── Data supplied ──

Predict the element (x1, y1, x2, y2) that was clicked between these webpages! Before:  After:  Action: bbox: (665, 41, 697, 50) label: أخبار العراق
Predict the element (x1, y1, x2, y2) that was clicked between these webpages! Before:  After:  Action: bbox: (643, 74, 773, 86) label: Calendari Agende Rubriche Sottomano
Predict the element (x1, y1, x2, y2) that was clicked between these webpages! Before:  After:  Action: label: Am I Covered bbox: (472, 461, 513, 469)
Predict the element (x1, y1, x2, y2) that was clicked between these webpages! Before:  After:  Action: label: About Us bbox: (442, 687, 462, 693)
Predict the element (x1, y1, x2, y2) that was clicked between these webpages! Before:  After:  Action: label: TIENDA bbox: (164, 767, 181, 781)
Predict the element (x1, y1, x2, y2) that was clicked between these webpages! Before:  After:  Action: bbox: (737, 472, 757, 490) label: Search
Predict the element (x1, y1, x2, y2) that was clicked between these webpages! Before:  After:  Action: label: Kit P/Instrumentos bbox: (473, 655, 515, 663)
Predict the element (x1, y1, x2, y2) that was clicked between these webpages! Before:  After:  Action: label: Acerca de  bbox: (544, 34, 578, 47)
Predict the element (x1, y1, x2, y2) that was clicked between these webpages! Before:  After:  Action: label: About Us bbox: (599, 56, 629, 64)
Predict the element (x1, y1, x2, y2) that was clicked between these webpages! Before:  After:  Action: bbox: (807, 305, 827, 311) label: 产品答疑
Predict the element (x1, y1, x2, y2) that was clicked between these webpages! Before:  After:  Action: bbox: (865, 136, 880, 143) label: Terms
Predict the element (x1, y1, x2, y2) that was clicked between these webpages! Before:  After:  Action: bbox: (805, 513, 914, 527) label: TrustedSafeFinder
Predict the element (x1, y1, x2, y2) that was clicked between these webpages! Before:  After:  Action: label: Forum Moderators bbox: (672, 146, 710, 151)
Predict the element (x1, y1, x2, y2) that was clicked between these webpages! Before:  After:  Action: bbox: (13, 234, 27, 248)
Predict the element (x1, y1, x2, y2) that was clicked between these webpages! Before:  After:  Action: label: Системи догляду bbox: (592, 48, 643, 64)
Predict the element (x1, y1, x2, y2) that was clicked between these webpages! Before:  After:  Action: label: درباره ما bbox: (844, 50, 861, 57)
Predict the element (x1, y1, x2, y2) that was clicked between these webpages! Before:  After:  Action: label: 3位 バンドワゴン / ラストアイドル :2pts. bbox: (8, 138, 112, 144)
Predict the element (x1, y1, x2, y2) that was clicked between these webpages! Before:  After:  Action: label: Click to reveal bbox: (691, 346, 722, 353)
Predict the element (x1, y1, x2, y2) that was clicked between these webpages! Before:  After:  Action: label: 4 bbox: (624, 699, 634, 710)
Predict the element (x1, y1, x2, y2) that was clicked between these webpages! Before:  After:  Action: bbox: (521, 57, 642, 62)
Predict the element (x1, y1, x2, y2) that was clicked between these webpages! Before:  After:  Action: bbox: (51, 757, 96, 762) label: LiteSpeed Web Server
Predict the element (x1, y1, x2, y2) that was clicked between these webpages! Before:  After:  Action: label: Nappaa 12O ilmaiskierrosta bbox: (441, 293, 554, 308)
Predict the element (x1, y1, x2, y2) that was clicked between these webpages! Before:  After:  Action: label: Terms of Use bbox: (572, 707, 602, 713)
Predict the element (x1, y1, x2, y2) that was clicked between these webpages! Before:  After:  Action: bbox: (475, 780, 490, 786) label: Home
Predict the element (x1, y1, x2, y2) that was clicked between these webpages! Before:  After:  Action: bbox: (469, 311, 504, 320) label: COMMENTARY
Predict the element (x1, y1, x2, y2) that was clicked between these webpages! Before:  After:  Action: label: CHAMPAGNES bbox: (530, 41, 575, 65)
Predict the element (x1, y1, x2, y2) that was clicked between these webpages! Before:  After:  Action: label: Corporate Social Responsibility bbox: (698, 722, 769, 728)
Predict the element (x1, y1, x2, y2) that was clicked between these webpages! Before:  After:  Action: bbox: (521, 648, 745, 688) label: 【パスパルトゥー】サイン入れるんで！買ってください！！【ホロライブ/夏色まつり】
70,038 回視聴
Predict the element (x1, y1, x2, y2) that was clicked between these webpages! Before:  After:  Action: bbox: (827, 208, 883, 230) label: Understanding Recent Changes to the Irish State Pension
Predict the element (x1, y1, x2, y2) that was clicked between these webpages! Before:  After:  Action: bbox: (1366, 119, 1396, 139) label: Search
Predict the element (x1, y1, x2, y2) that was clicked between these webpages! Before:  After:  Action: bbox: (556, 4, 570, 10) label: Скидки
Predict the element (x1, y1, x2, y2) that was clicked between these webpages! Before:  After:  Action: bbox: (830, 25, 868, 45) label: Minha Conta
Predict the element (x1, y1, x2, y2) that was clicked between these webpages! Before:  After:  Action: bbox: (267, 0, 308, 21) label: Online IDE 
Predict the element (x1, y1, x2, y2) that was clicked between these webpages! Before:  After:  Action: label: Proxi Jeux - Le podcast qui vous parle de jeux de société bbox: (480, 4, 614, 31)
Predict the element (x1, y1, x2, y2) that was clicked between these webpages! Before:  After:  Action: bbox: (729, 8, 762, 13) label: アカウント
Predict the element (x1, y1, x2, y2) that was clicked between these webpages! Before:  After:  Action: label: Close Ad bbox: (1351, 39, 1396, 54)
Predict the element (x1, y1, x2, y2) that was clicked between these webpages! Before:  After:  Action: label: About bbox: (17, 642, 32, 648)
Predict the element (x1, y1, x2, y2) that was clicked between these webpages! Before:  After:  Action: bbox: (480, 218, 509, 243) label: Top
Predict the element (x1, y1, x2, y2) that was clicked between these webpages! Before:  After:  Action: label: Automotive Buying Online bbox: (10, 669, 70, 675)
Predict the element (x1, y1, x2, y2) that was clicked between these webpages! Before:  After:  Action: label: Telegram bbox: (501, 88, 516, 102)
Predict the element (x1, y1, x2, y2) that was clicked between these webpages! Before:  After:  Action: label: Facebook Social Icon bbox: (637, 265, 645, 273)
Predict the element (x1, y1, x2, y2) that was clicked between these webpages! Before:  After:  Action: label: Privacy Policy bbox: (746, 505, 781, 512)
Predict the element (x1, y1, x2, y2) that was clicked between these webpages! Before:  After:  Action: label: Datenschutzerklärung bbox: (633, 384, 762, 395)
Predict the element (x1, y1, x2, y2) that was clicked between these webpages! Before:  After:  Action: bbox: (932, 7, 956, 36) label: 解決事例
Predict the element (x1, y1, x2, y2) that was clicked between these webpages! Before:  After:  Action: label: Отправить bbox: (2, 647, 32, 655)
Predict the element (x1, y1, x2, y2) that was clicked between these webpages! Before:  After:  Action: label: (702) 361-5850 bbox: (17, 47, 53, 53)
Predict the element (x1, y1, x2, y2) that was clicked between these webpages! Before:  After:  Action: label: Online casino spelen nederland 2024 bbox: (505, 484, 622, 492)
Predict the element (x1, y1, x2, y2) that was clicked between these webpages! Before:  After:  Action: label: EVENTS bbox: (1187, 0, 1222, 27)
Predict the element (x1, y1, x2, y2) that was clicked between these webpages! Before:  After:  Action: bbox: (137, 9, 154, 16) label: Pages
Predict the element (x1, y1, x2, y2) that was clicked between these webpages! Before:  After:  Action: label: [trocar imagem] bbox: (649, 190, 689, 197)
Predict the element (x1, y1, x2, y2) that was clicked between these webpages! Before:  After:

───

**Exercise objective:** Copy all of the records above word for word.

**Exercise answer:**
Predict the element (x1, y1, x2, y2) that was clicked between these webpages! Before:  After:  Action: bbox: (665, 41, 697, 50) label: أخبار العراق
Predict the element (x1, y1, x2, y2) that was clicked between these webpages! Before:  After:  Action: bbox: (643, 74, 773, 86) label: Calendari Agende Rubriche Sottomano
Predict the element (x1, y1, x2, y2) that was clicked between these webpages! Before:  After:  Action: label: Am I Covered bbox: (472, 461, 513, 469)
Predict the element (x1, y1, x2, y2) that was clicked between these webpages! Before:  After:  Action: label: About Us bbox: (442, 687, 462, 693)
Predict the element (x1, y1, x2, y2) that was clicked between these webpages! Before:  After:  Action: label: TIENDA bbox: (164, 767, 181, 781)
Predict the element (x1, y1, x2, y2) that was clicked between these webpages! Before:  After:  Action: bbox: (737, 472, 757, 490) label: Search
Predict the element (x1, y1, x2, y2) that was clicked between these webpages! Before:  After:  Action: label: Kit P/Instrumentos bbox: (473, 655, 515, 663)
Predict the element (x1, y1, x2, y2) that was clicked between these webpages! Before:  After:  Action: label: Acerca de  bbox: (544, 34, 578, 47)
Predict the element (x1, y1, x2, y2) that was clicked between these webpages! Before:  After:  Action: label: About Us bbox: (599, 56, 629, 64)
Predict the element (x1, y1, x2, y2) that was clicked between these webpages! Before:  After:  Action: bbox: (807, 305, 827, 311) label: 产品答疑
Predict the element (x1, y1, x2, y2) that was clicked between these webpages! Before:  After:  Action: bbox: (865, 136, 880, 143) label: Terms
Predict the element (x1, y1, x2, y2) that was clicked between these webpages! Before:  After:  Action: bbox: (805, 513, 914, 527) label: TrustedSafeFinder
Predict the element (x1, y1, x2, y2) that was clicked between these webpages! Before:  After:  Action: label: Forum Moderators bbox: (672, 146, 710, 151)
Predict the element (x1, y1, x2, y2) that was clicked between these webpages! Before:  After:  Action: bbox: (13, 234, 27, 248)
Predict the element (x1, y1, x2, y2) that was clicked between these webpages! Before:  After:  Action: label: Системи догляду bbox: (592, 48, 643, 64)
Predict the element (x1, y1, x2, y2) that was clicked between these webpages! Before:  After:  Action: label: درباره ما bbox: (844, 50, 861, 57)
Predict the element (x1, y1, x2, y2) that was clicked between these webpages! Before:  After:  Action: label: 3位 バンドワゴン / ラストアイドル :2pts. bbox: (8, 138, 112, 144)
Predict the element (x1, y1, x2, y2) that was clicked between these webpages! Before:  After:  Action: label: Click to reveal bbox: (691, 346, 722, 353)
Predict the element (x1, y1, x2, y2) that was clicked between these webpages! Before:  After:  Action: label: 4 bbox: (624, 699, 634, 710)
Predict the element (x1, y1, x2, y2) that was clicked between these webpages! Before:  After:  Action: bbox: (521, 57, 642, 62)
Predict the element (x1, y1, x2, y2) that was clicked between these webpages! Before:  After:  Action: bbox: (51, 757, 96, 762) label: LiteSpeed Web Server
Predict the element (x1, y1, x2, y2) that was clicked between these webpages! Before:  After:  Action: label: Nappaa 12O ilmaiskierrosta bbox: (441, 293, 554, 308)
Predict the element (x1, y1, x2, y2) that was clicked between these webpages! Before:  After:  Action: label: Terms of Use bbox: (572, 707, 602, 713)
Predict the element (x1, y1, x2, y2) that was clicked between these webpages! Before:  After:  Action: bbox: (475, 780, 490, 786) label: Home
Predict the element (x1, y1, x2, y2) that was clicked between these webpages! Before:  After:  Action: bbox: (469, 311, 504, 320) label: COMMENTARY
Predict the element (x1, y1, x2, y2) that was clicked between these webpages! Before:  After:  Action: label: CHAMPAGNES bbox: (530, 41, 575, 65)
Predict the element (x1, y1, x2, y2) that was clicked between these webpages! Before:  After:  Action: label: Corporate Social Responsibility bbox: (698, 722, 769, 728)
Predict the element (x1, y1, x2, y2) that was clicked between these webpages! Before:  After:  Action: bbox: (521, 648, 745, 688) label: 【パスパルトゥー】サイン入れるんで！買ってください！！【ホロライブ/夏色まつり】
70,038 回視聴
Predict the element (x1, y1, x2, y2) that was clicked between these webpages! Before:  After:  Action: bbox: (827, 208, 883, 230) label: Understanding Recent Changes to the Irish State Pension
Predict the element (x1, y1, x2, y2) that was clicked between these webpages! Before:  After:  Action: bbox: (1366, 119, 1396, 139) label: Search
Predict the element (x1, y1, x2, y2) that was clicked between these webpages! Before:  After:  Action: bbox: (556, 4, 570, 10) label: Скидки
Predict the element (x1, y1, x2, y2) that was clicked between these webpages! Before:  After:  Action: bbox: (830, 25, 868, 45) label: Minha Conta
Predict the element (x1, y1, x2, y2) that was clicked between these webpages! Before:  After:  Action: bbox: (267, 0, 308, 21) label: Online IDE 
Predict the element (x1, y1, x2, y2) that was clicked between these webpages! Before:  After:  Action: label: Proxi Jeux - Le podcast qui vous parle de jeux de société bbox: (480, 4, 614, 31)
Predict the element (x1, y1, x2, y2) that was clicked between these webpages! Before:  After:  Action: bbox: (729, 8, 762, 13) label: アカウント
Predict the element (x1, y1, x2, y2) that was clicked between these webpages! Before:  After:  Action: label: Close Ad bbox: (1351, 39, 1396, 54)
Predict the element (x1, y1, x2, y2) that was clicked between these webpages! Before:  After:  Action: label: About bbox: (17, 642, 32, 648)
Predict the element (x1, y1, x2, y2) that was clicked between these webpages! Before:  After:  Action: bbox: (480, 218, 509, 243) label: Top
Predict the element (x1, y1, x2, y2) that was clicked between these webpages! Before:  After:  Action: label: Automotive Buying Online bbox: (10, 669, 70, 675)
Predict the element (x1, y1, x2, y2) that was clicked between these webpages! Before:  After:  Action: label: Telegram bbox: (501, 88, 516, 102)
Predict the element (x1, y1, x2, y2) that was clicked between these webpages! Before:  After:  Action: label: Facebook Social Icon bbox: (637, 265, 645, 273)
Predict the element (x1, y1, x2, y2) that was clicked between these webpages! Before:  After:  Action: label: Privacy Policy bbox: (746, 505, 781, 512)
Predict the element (x1, y1, x2, y2) that was clicked between these webpages! Before:  After:  Action: label: Datenschutzerklärung bbox: (633, 384, 762, 395)
Predict the element (x1, y1, x2, y2) that was clicked between these webpages! Before:  After:  Action: bbox: (932, 7, 956, 36) label: 解決事例
Predict the element (x1, y1, x2, y2) that was clicked between these webpages! Before:  After:  Action: label: Отправить bbox: (2, 647, 32, 655)
Predict the element (x1, y1, x2, y2) that was clicked between these webpages! Before:  After:  Action: label: (702) 361-5850 bbox: (17, 47, 53, 53)
Predict the element (x1, y1, x2, y2) that was clicked between these webpages! Before:  After:  Action: label: Online casino spelen nederland 2024 bbox: (505, 484, 622, 492)
Predict the element (x1, y1, x2, y2) that was clicked between these webpages! Before:  After:  Action: label: EVENTS bbox: (1187, 0, 1222, 27)
Predict the element (x1, y1, x2, y2) that was clicked between these webpages! Before:  After:  Action: bbox: (137, 9, 154, 16) label: Pages
Predict the element (x1, y1, x2, y2) that was clicked between these webpages! Before:  After:  Action: label: [trocar imagem] bbox: (649, 190, 689, 197)
Predict the element (x1, y1, x2, y2) that was clicked between these webpages! Before:  After:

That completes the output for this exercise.